Le record qui inquiète Londres

Les traversées clandestines continuent de défier les États malgré les moyens engagés. Un nouveau record relance le débat sur le contrôle des frontières en Europe
Un record qui ravive les inquiétudes sur la maîtrise des frontières
Le Royaume-Uni a enregistré mercredi un nouveau record quotidien d'arrivées de migrants clandestins par la Manche depuis le début de l'année. Selon les chiffres publiés par le ministère britannique de l'Intérieur, 752 personnes ont rejointles côtes anglaises à bord de neuf petites embarcations.
Ce chiffre dépasse le précédent record de 710 arrivées, enregistré le 15 juin. Il demeure toutefois inférieur au record historique de 1 305 migrants, comptabilisés au début du mois de septembre 2022.
Depuis le 1er janvier, 14 128 migrants ont traversé la Manche à bord de « small boats » pour rejoindre le Royaume-Uni.
Si ce total demeure inférieur de 42 % à celui observé à la même période en 2025, cette journée exceptionnelle rappelle que les réseaux de passeurs restent pleinement opérationnels, capables d'organiser des départs massifs malgré le renforcement des contrôles.
Pour Londres, cette nouvelle poussée illustre les difficultés persistantes à endiguer une immigration clandestine devenue, depuis plusieurs années, un sujet politique majeur.
Le gouvernement britannique répète vouloir reprendre le contrôle des frontières, tandis que les services de sécurité poursuivent leurs opérations contre les filières criminelles organisant ces traversées.
Des passeurs toujours plus organisés et des traversées toujours plus dangereuses
Ce nouveau record intervient dans un contexte particulièrement dramatique.
Les autorités françaises ont annoncé que quatre migrants ont été retrouvés morts jeudi, après plusieurs tentatives de traversée clandestine de la Manche.
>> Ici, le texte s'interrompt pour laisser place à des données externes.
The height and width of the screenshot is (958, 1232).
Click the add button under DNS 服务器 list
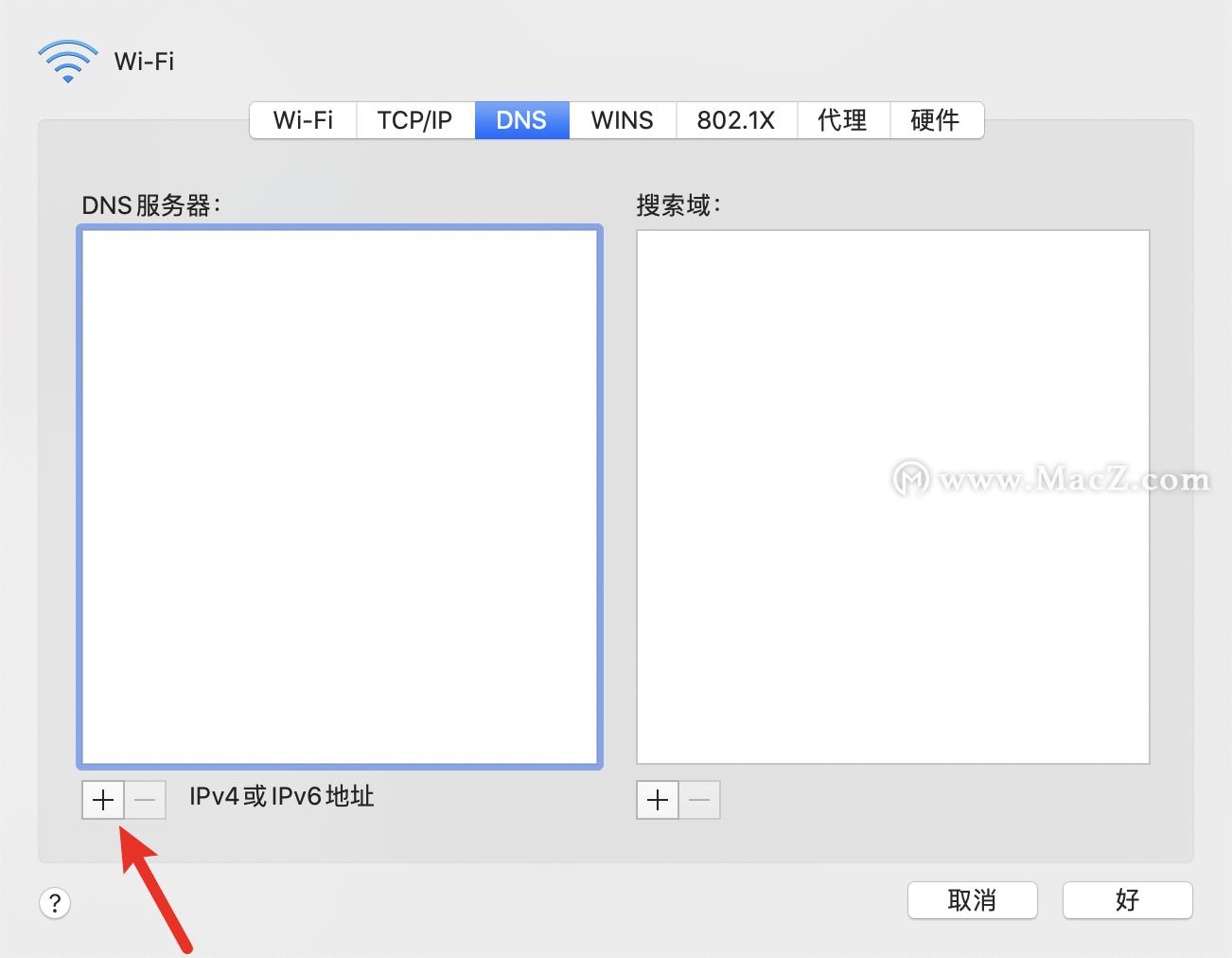pyautogui.click(x=102, y=799)

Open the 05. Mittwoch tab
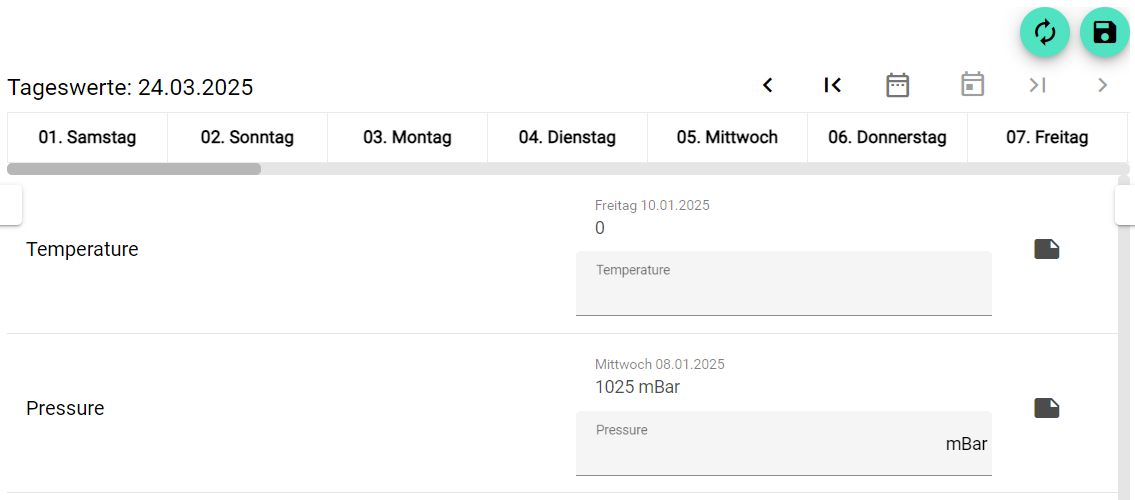727,138
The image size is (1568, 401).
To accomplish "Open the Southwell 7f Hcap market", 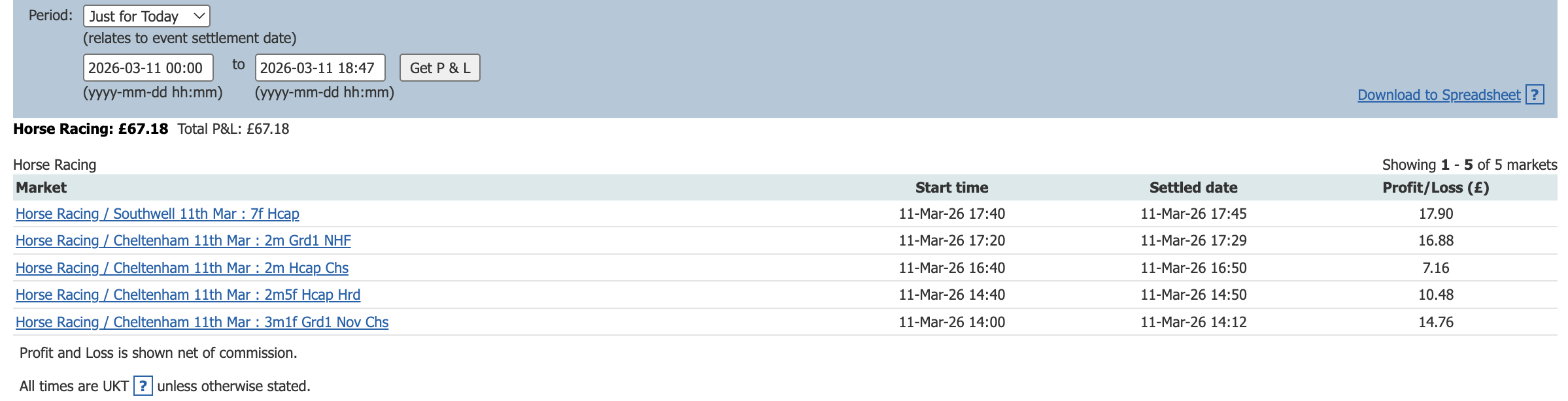I will (x=157, y=214).
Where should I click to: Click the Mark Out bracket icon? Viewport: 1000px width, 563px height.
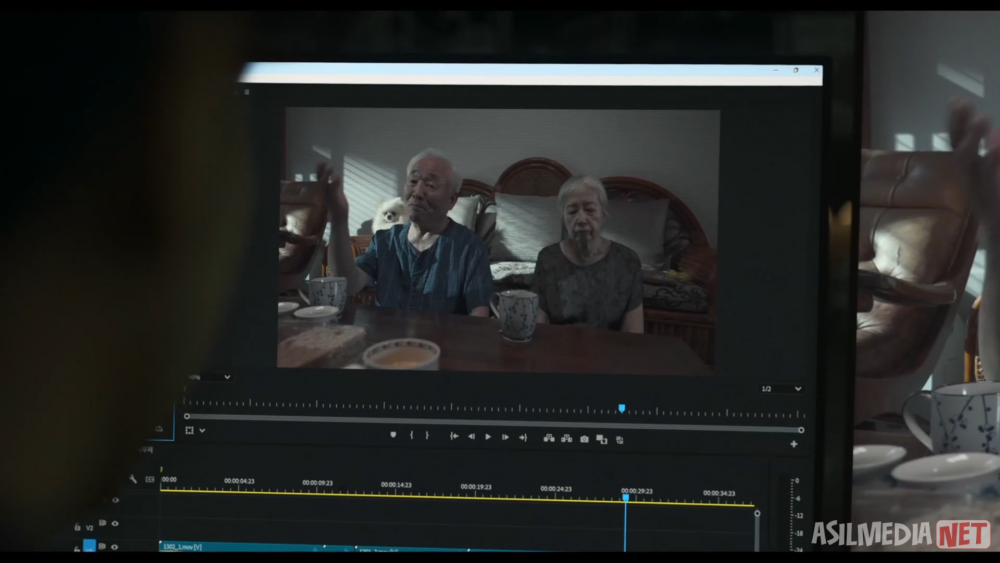(x=427, y=435)
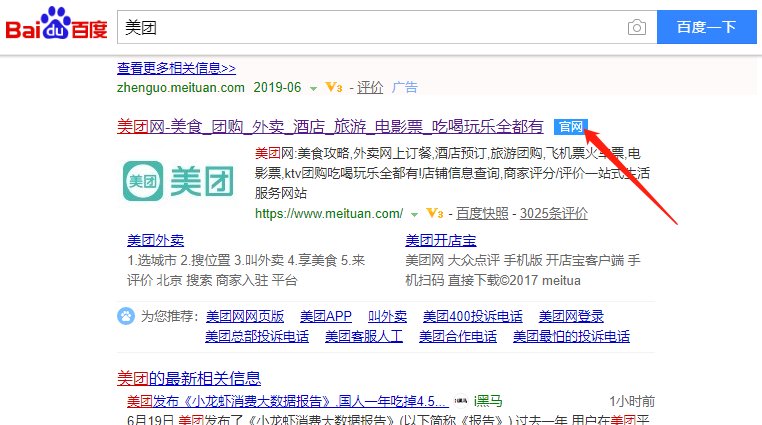
Task: Expand the dropdown arrow after zhenguo.meituan.com 2019-06
Action: pos(313,88)
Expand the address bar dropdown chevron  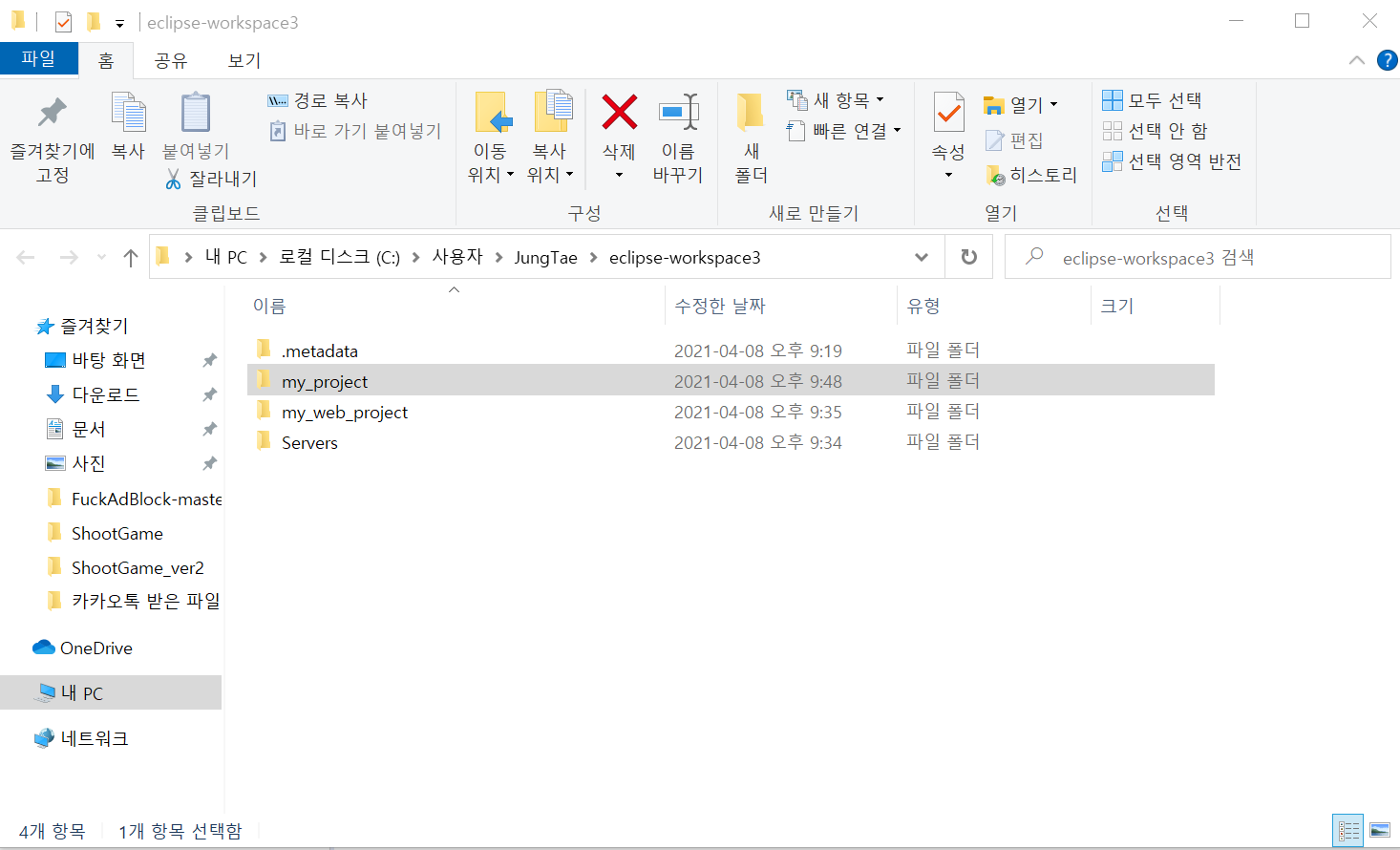[x=921, y=256]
Depuis le début de l'année 2026, au moins quatorze personnes sont décédées sur le territoire français lors de tentatives de rejoindre clandestinement le Royaume-Uni.
Les enquêteurs observent également une évolution des méthodes employées par les réseaux criminels.
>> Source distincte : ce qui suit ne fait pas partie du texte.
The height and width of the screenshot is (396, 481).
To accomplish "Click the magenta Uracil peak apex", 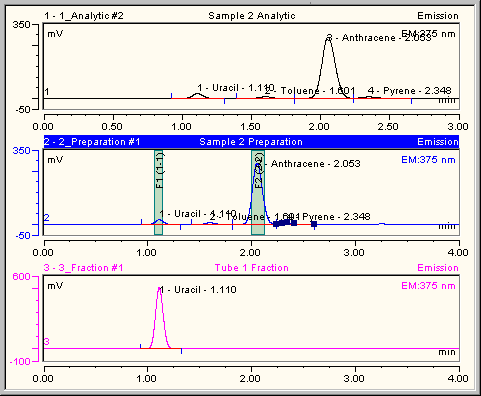I will click(160, 288).

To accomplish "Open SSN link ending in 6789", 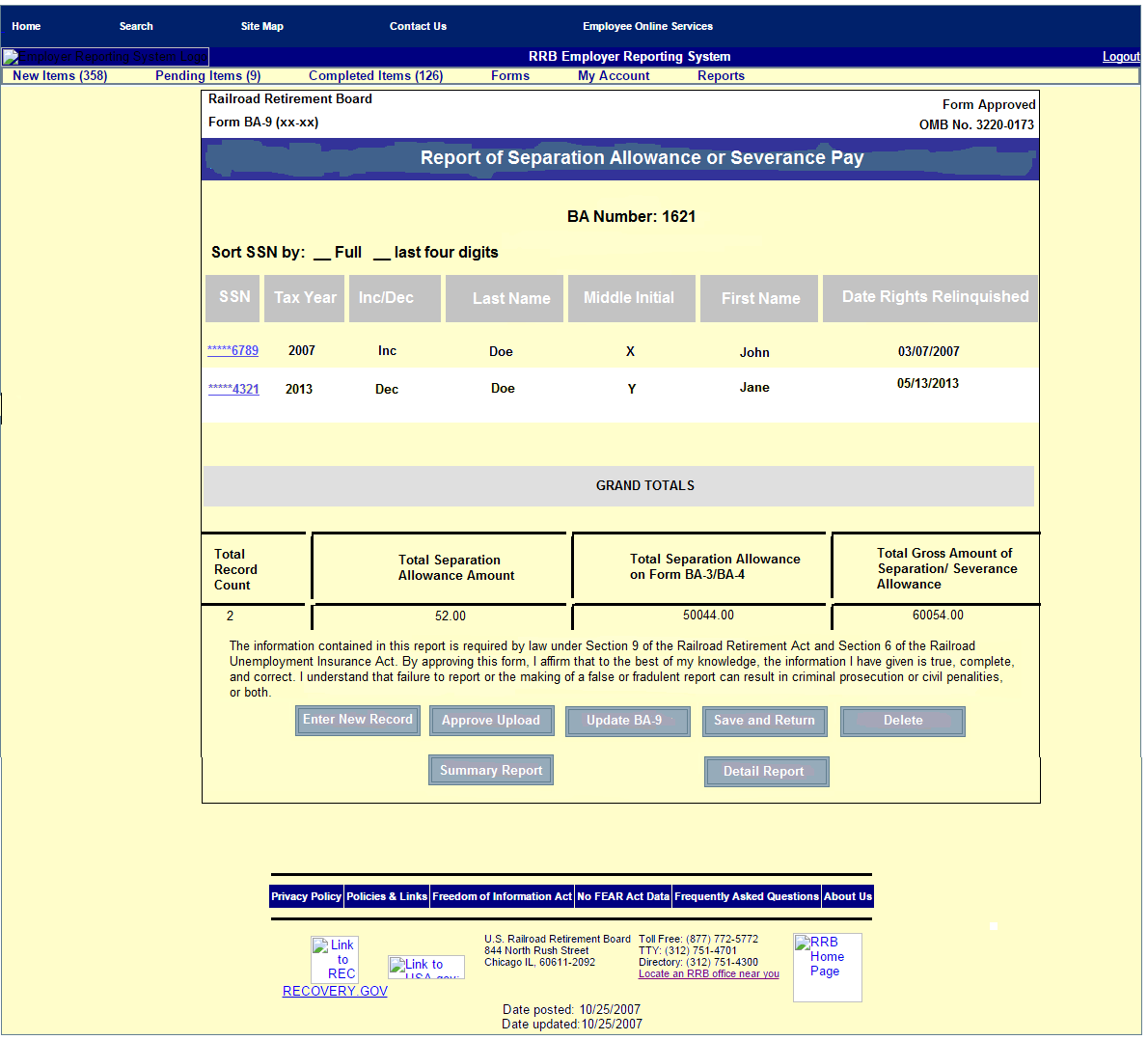I will 232,351.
Les passeurs utilisent désormais des embarcations de plus grande capacité, leur permettant de transporter davantage de personnes au cours d'une seule traversée.
Ils recourent notamment à la technique du « taxi boat ».
Dans ce mode opératoire, l'embarcation reste au large avant de longer la côte afin de récupérer directement les migrants dans l'eau, limitant ainsi le temps passé sur les plages où les forces de l'ordre sont présentes.
Cette méthode complique les interventions des autorités françaises tout en augmentant les risques encourus par les candidats à la traversée.
Les réseaux criminels adaptent en permanence leurs pratiques afin de contourner les dispositifs de surveillance.
En début de semaine, un jeune homme de 19 ans a comparu devant un tribunal britannique.
Il est accusé d'avoir piloté, quelques jours auparavant, une embarcation ayant transporté 167 migrants jusqu'au Royaume-Uni.
Cette affaire illustre l'ampleur prise par ces organisations, capables de faire embarquer un très grand nombre de personnes sur une seule embarcation.
Pressions politiques entre Londres et Paris sur la lutte contre l'immigration clandestine
La question des traversées de la Manche demeure l'un des principaux sujets de tension politique au Royaume-Uni.
Les gouvernements britanniques successifs ont tous promis de lutter contre l'immigration clandestine, sans parvenir jusqu'à présent à mettre fin au phénomène.
La progression du parti Reform UK, dirigé par Nigel Farage, s'est notamment construite sur la dénonciation de ces arrivées illégales.
Les responsables de Reform UK, ainsi que plusieurs figures de l'opposition conservatrice, reprochent régulièrement aux autorités françaises de ne pas empêcher suffisamment les départs depuis les côtes françaises.
Ces critiques interviennent alors que le Royaume-Uni finance depuis plusieurs années une partie des dispositifs français de surveillance du littoral.
Face à cette pression politique, Paris et Londres ont conclu, en avril, un nouvel accord destiné à renforcer leur coopération contre les traversées clandestines.
Cet accord vise notamment à améliorer la coordination entre les deux pays et à intensifier la lutte contre les réseaux de passeurs.
Pour autant, les chiffres publiés cette semaine montrent que les filières d'immigration clandestine conservent une forte capacité d'adaptation.
Chaque journée de forte affluence relance le débat sur l'efficacité des moyens engagés, sur la protection des frontières européennes et sur la capacité des États à démanteler durablement les organisations criminelles qui exploitent la détresse des migrants.
Au-delà des affrontements politiques, une réalité demeure : les passeurs continuent de tirer profit d'un trafic extrêmement lucratif, tandis que des centaines de personnes prennent chaque semaine le risque de traverser l'une des voies maritimes les plus fréquentées au monde.